The Mauritanian Movie Explained: What’s Up With the Ending?

«Mauritanec» / The Mauritanian

Drama genre
Directed by Kevin McDonald
Cast Tahar Rahim (Mohamedu Ould Slakhy), Jodie Foster (Nancy Holander), Benedict Cumberbatch (Stuart Coach), Shailene Woodley (Teri Duncan), Zachary Levi (Neil Buckland), Francis Chowler (journalist) and others.
Wonder Street Studios, 30WEST, BBC Films
Release year 2021
Site IMDb

The film takes place after the September 11, 2001 attacks. At a time when Americans were recovering from the tragedy, the US government launched a series of covert operations to detain persons suspected of organizing or carrying out acts of terrorism.

The prisoners were taken to Cuba, where the US military base was located in Guantanamo Bay. The place where dangerous criminals were kept is known as the Guantanamo Bay prison – it was this name that eventually became associated with the use of torture, as well as with numerous violations of human rights. The situation around the prison caused more and more discussions when it turned out that no significant evidence had been collected to prove the guilt of some prisoners. (By the way, the film The Road to Guantanamo, released in 2006, was also devoted to this topic.)

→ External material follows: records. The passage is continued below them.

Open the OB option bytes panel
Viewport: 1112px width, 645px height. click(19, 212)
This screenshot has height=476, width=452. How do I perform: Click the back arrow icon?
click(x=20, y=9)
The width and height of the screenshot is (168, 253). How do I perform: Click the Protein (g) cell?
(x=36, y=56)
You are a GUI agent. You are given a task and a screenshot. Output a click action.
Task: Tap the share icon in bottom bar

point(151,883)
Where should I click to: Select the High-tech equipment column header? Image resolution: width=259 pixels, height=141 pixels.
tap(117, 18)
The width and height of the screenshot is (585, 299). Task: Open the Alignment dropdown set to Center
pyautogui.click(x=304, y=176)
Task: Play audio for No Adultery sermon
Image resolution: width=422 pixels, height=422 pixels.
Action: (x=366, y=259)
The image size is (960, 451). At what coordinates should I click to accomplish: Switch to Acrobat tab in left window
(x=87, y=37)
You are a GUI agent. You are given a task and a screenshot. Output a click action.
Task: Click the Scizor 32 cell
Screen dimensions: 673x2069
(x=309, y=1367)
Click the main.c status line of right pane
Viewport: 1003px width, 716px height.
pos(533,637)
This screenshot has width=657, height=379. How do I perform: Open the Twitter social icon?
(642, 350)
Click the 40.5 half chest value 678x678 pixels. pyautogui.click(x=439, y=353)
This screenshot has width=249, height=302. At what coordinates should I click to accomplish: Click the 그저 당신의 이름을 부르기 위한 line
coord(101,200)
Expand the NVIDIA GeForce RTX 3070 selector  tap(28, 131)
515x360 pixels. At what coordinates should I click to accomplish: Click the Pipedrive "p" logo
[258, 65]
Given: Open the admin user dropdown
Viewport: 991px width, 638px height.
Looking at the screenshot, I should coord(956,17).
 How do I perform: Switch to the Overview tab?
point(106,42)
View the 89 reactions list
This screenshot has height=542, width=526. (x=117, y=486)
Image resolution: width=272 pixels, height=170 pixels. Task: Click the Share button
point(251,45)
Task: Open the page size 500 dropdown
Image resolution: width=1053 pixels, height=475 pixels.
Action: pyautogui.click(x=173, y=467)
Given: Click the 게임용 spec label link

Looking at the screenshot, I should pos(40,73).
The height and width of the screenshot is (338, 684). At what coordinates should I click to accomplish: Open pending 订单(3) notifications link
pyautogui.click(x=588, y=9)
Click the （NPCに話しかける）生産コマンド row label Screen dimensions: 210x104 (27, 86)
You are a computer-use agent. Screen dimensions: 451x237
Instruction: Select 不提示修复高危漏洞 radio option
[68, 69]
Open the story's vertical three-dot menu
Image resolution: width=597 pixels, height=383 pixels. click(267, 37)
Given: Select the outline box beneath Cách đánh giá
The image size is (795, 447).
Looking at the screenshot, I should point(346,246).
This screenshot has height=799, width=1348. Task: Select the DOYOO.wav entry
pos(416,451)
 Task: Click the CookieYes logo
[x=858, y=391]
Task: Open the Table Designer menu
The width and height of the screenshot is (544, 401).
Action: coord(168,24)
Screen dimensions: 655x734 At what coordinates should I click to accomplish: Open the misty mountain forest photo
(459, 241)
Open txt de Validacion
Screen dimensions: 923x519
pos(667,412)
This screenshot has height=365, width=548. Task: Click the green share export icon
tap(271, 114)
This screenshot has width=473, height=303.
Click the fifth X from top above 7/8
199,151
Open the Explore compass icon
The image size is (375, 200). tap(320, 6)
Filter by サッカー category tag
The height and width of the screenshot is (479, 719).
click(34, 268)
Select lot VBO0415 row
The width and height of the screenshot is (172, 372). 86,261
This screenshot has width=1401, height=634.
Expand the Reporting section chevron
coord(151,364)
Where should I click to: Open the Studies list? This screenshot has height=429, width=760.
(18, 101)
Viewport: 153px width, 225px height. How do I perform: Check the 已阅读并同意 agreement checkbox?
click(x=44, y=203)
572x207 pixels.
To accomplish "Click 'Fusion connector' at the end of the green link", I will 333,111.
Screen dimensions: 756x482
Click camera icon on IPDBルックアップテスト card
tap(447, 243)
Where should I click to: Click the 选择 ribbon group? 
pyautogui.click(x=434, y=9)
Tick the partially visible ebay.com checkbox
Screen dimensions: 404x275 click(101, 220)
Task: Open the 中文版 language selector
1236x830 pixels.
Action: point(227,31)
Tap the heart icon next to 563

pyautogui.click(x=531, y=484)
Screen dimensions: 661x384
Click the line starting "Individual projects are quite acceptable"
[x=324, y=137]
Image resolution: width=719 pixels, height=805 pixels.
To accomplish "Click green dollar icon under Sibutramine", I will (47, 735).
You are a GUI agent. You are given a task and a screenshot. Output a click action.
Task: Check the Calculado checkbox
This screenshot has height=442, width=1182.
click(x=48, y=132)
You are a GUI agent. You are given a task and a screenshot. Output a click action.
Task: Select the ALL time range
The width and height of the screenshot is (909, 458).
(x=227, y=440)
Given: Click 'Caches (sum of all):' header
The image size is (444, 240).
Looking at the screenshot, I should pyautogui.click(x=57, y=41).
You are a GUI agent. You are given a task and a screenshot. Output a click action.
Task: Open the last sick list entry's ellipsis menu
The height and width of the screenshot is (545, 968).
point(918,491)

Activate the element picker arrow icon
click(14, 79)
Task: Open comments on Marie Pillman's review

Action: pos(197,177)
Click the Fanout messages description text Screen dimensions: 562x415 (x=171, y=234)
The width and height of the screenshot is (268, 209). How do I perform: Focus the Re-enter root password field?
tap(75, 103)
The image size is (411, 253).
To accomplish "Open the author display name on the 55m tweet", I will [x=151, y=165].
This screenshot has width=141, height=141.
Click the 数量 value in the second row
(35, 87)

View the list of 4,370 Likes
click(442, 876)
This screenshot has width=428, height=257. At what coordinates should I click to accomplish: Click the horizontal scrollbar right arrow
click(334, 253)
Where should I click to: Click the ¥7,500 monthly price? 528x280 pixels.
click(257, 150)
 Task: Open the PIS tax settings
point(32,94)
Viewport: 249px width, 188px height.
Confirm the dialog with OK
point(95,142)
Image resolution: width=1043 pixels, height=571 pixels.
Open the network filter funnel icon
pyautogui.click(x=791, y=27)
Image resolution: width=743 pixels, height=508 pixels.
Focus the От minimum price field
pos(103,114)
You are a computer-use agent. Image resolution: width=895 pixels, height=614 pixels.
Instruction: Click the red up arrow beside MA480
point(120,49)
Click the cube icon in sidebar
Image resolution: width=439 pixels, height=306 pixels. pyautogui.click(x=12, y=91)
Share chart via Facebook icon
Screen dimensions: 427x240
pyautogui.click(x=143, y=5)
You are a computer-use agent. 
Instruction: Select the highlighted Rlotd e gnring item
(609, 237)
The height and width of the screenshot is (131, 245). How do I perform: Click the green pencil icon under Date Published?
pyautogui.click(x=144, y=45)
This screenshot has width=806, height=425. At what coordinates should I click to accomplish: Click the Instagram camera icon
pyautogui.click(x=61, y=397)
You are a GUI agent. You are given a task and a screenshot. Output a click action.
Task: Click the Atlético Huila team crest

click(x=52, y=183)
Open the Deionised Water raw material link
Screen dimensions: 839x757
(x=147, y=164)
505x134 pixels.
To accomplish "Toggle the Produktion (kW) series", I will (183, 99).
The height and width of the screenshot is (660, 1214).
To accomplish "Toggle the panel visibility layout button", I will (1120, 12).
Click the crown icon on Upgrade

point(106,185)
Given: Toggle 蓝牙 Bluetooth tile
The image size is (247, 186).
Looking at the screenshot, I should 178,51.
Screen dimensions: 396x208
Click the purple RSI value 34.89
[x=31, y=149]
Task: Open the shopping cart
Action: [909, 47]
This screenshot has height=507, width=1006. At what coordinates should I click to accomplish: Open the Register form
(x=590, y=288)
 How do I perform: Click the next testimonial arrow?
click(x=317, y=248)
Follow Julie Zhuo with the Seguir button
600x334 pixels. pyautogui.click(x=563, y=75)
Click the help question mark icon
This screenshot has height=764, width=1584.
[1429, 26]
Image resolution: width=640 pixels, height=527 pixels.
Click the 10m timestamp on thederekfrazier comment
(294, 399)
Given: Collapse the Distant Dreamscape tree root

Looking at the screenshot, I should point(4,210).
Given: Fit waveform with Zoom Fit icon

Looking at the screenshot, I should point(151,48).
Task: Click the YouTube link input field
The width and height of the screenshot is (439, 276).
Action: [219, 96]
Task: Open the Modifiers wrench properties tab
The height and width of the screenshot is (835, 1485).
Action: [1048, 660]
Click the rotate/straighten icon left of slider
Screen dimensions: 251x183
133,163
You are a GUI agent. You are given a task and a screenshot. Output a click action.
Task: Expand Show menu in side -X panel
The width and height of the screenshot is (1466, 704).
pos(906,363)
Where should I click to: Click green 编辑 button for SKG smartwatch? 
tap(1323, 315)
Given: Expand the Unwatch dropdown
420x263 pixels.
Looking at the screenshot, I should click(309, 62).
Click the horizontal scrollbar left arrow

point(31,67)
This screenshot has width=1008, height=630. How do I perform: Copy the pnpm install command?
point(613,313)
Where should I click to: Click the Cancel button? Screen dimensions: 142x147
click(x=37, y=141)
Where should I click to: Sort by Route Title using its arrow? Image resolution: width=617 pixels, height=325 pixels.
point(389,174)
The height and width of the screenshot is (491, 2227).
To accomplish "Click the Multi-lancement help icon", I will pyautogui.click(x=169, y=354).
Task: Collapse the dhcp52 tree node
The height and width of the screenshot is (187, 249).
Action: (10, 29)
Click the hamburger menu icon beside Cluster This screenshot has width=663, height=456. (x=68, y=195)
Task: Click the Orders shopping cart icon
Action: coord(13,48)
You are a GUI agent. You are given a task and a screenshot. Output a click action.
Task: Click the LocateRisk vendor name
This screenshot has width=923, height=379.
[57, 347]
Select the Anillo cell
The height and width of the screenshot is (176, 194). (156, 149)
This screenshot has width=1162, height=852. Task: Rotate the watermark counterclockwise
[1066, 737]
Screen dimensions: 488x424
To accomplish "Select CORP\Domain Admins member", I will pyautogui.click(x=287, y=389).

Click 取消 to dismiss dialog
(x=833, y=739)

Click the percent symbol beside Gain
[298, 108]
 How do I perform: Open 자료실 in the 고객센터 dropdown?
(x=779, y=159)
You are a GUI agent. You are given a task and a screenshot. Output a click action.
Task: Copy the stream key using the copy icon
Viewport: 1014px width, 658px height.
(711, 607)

The screenplay for the British-American film The Mauritanian was based on the memoirs of a man named Mohamedou Ould Slahi. He is a Mauritanian who went to live in Germany on a scholarship to study engineering. There, Slakhs did not issue a residence permit, so he returned to his homeland. After the events of September 11, the CIA, with the help of local police, placed him in custody, after which Mohamed was secretly transported to Guantanamo Bay. As it turned out, he was suspected of having links with al-Qaeda, as well as recruiting for a terrorist act in Hamburg.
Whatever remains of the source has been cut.